[Source records]
* * * *
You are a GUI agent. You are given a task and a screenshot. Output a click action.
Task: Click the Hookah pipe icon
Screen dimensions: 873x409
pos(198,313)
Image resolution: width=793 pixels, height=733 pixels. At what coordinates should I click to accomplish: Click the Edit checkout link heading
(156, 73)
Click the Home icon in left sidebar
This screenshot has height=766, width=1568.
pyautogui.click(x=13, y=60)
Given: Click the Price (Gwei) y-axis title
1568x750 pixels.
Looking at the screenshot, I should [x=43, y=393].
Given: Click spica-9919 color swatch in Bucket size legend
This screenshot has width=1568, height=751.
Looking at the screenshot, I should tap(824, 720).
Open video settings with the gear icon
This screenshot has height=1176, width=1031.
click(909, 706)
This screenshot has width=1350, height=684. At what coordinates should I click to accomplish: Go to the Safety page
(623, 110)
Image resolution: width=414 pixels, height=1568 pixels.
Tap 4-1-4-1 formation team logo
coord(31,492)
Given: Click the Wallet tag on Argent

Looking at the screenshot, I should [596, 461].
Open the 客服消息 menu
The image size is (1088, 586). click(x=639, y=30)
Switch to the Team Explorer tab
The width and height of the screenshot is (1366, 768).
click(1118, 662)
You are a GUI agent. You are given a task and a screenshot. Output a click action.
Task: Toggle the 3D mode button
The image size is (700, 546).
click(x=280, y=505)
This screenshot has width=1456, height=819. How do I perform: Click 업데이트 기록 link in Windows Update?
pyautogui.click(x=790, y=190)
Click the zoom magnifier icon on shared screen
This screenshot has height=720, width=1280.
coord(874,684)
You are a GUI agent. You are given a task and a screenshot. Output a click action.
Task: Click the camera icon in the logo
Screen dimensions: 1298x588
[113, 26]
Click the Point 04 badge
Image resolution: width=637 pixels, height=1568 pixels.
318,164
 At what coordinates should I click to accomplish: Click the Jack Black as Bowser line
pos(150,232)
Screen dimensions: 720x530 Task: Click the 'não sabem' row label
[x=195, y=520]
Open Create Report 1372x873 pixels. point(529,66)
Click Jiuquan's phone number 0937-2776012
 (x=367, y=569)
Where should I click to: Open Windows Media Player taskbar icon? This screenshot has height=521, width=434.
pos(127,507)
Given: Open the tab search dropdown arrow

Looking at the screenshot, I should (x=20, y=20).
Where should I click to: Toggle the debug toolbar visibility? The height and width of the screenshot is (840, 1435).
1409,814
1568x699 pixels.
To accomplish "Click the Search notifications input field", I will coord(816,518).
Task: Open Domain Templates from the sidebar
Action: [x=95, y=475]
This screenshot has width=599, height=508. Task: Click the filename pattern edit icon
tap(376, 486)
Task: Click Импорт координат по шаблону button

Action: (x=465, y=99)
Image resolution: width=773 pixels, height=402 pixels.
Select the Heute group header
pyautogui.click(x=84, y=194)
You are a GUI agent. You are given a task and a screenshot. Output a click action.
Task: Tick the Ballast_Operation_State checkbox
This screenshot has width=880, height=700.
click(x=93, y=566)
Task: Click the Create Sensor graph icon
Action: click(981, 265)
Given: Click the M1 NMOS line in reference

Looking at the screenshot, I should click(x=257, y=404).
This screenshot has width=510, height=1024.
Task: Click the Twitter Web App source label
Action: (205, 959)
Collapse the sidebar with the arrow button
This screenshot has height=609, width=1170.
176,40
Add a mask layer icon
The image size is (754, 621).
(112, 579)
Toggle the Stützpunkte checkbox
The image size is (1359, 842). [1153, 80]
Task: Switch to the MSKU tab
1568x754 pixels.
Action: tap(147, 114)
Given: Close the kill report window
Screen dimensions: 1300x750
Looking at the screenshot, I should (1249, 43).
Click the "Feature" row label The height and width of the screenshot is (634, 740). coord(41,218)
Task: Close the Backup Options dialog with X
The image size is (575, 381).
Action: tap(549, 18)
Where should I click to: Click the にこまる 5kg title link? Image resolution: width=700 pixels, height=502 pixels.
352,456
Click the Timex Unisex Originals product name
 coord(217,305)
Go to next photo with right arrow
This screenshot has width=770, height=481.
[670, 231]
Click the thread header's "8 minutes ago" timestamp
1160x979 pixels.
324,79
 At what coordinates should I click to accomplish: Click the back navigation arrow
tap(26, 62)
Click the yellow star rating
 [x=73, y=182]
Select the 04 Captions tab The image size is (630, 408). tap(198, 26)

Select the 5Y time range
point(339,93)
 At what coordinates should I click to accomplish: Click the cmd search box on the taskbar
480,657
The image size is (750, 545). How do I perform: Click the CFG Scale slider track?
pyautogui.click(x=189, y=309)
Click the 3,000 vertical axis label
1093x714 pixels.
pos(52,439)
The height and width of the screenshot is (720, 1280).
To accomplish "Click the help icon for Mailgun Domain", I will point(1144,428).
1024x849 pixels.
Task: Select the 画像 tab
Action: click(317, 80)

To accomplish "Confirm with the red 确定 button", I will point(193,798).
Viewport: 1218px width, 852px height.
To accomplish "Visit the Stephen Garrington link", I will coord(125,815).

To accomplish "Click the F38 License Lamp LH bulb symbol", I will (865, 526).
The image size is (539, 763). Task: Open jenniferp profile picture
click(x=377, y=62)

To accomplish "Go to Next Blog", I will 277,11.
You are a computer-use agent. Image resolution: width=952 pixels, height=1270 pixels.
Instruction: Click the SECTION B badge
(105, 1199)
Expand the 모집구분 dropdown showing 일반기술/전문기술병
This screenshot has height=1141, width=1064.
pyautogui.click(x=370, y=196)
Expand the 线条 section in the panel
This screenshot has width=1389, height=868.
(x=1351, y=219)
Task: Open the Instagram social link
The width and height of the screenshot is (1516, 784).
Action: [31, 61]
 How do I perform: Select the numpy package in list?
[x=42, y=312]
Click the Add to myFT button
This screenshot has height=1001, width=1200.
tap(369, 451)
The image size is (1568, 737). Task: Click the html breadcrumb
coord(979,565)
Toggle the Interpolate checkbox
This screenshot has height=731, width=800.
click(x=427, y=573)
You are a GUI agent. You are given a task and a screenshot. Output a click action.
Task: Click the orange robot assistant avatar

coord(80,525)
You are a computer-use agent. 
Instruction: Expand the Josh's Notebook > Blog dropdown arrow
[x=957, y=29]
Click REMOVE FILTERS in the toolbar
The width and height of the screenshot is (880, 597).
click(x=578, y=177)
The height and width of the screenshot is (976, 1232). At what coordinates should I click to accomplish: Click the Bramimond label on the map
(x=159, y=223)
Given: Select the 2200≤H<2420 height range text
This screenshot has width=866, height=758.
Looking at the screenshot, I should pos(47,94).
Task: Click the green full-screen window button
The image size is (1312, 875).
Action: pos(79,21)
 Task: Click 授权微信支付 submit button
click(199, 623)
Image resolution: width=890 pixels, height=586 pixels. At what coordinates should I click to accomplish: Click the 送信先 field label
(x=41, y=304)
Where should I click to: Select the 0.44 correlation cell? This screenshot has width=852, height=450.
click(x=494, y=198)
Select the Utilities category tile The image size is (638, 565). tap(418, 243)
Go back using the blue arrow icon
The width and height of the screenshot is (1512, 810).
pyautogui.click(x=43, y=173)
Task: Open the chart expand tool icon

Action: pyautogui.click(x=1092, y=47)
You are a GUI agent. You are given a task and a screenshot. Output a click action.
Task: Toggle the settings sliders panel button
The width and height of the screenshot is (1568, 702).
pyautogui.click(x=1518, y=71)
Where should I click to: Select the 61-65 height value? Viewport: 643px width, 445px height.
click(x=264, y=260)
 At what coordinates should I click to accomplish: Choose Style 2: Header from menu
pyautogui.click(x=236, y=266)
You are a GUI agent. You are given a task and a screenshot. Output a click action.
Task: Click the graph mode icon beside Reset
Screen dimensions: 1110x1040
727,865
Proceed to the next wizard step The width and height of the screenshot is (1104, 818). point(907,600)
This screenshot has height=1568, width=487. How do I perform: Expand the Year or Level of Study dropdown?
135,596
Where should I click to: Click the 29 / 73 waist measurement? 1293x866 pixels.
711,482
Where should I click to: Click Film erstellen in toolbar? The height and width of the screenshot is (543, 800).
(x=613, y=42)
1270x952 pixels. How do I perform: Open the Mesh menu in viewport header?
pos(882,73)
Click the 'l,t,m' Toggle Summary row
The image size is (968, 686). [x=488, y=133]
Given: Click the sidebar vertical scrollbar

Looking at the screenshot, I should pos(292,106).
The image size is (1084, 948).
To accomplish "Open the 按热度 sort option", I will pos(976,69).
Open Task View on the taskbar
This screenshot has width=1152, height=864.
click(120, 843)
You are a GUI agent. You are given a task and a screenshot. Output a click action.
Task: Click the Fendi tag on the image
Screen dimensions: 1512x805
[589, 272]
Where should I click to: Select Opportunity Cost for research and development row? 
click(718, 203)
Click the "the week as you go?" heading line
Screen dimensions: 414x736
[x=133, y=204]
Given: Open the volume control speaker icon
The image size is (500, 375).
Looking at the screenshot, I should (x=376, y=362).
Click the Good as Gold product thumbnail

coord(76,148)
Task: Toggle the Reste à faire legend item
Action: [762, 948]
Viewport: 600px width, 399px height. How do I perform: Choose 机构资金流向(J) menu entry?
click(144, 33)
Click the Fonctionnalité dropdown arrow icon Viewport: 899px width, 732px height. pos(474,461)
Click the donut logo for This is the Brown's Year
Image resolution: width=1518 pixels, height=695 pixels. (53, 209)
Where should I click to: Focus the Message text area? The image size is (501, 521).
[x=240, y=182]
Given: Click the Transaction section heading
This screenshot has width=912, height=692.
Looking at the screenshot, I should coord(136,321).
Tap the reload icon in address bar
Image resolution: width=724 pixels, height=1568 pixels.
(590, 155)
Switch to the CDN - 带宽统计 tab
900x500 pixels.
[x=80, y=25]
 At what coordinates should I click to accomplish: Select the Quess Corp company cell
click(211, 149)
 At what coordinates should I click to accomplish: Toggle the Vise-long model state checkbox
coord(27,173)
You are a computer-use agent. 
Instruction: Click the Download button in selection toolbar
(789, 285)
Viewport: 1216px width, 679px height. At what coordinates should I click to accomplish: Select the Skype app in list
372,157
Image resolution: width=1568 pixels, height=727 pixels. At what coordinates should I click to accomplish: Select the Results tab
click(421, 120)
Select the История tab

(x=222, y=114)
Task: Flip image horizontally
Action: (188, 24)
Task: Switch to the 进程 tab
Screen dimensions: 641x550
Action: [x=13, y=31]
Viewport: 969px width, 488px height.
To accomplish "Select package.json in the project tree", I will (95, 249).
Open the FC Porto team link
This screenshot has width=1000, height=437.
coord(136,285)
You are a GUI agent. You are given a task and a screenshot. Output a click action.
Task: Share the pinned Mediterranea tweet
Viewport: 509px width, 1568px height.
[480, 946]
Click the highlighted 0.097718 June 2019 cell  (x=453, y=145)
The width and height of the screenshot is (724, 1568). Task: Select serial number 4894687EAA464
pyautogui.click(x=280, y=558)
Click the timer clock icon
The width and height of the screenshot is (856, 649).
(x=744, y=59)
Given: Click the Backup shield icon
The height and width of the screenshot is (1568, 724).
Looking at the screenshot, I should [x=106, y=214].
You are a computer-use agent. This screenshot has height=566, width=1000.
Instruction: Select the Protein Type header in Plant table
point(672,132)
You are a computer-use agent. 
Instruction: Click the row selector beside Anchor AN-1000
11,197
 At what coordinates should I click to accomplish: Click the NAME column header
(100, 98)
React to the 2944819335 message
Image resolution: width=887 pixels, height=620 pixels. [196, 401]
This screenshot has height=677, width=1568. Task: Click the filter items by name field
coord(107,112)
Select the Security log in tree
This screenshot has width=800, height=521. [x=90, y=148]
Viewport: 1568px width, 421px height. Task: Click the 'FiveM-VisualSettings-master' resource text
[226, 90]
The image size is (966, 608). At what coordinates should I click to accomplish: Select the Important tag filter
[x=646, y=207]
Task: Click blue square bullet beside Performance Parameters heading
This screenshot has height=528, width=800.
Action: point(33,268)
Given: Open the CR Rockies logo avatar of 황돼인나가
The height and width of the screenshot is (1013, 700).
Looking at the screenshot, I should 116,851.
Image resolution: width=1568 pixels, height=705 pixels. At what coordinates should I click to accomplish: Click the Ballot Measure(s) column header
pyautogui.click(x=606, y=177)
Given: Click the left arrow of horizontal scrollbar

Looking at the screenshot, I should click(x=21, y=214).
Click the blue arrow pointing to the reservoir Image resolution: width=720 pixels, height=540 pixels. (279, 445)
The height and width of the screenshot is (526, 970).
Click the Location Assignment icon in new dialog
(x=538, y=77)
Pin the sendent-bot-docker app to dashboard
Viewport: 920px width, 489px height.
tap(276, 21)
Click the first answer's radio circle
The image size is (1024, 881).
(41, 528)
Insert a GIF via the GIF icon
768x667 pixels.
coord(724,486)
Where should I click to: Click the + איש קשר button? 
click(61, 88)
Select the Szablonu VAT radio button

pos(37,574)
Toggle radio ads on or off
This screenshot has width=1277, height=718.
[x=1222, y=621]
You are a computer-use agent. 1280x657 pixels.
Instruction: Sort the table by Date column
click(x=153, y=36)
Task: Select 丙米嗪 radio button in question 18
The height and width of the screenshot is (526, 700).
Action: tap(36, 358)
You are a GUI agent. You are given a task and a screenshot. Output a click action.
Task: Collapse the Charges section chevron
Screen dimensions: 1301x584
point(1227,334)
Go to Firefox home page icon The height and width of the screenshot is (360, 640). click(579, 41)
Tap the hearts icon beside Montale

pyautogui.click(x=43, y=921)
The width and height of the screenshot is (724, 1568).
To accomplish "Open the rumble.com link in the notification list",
* * * *
## WHAT THIS TASK INVOLVES
Reproduce the lines of the records exactly, from the first one through the line that contains "Given: Click spica-9919".

## EXERCISE ANSWER
You are a GUI agent. You are given a task and a screenshot. Output a click action.
Task: Click the Hookah pipe icon
Screen dimensions: 873x409
pos(198,313)
Image resolution: width=793 pixels, height=733 pixels. At what coordinates should I click to accomplish: Click the Edit checkout link heading
(156, 73)
Click the Home icon in left sidebar
This screenshot has height=766, width=1568.
pyautogui.click(x=13, y=60)
Given: Click the Price (Gwei) y-axis title
1568x750 pixels.
Looking at the screenshot, I should [x=43, y=393].
Given: Click spica-9919 color swatch in Bucket size legend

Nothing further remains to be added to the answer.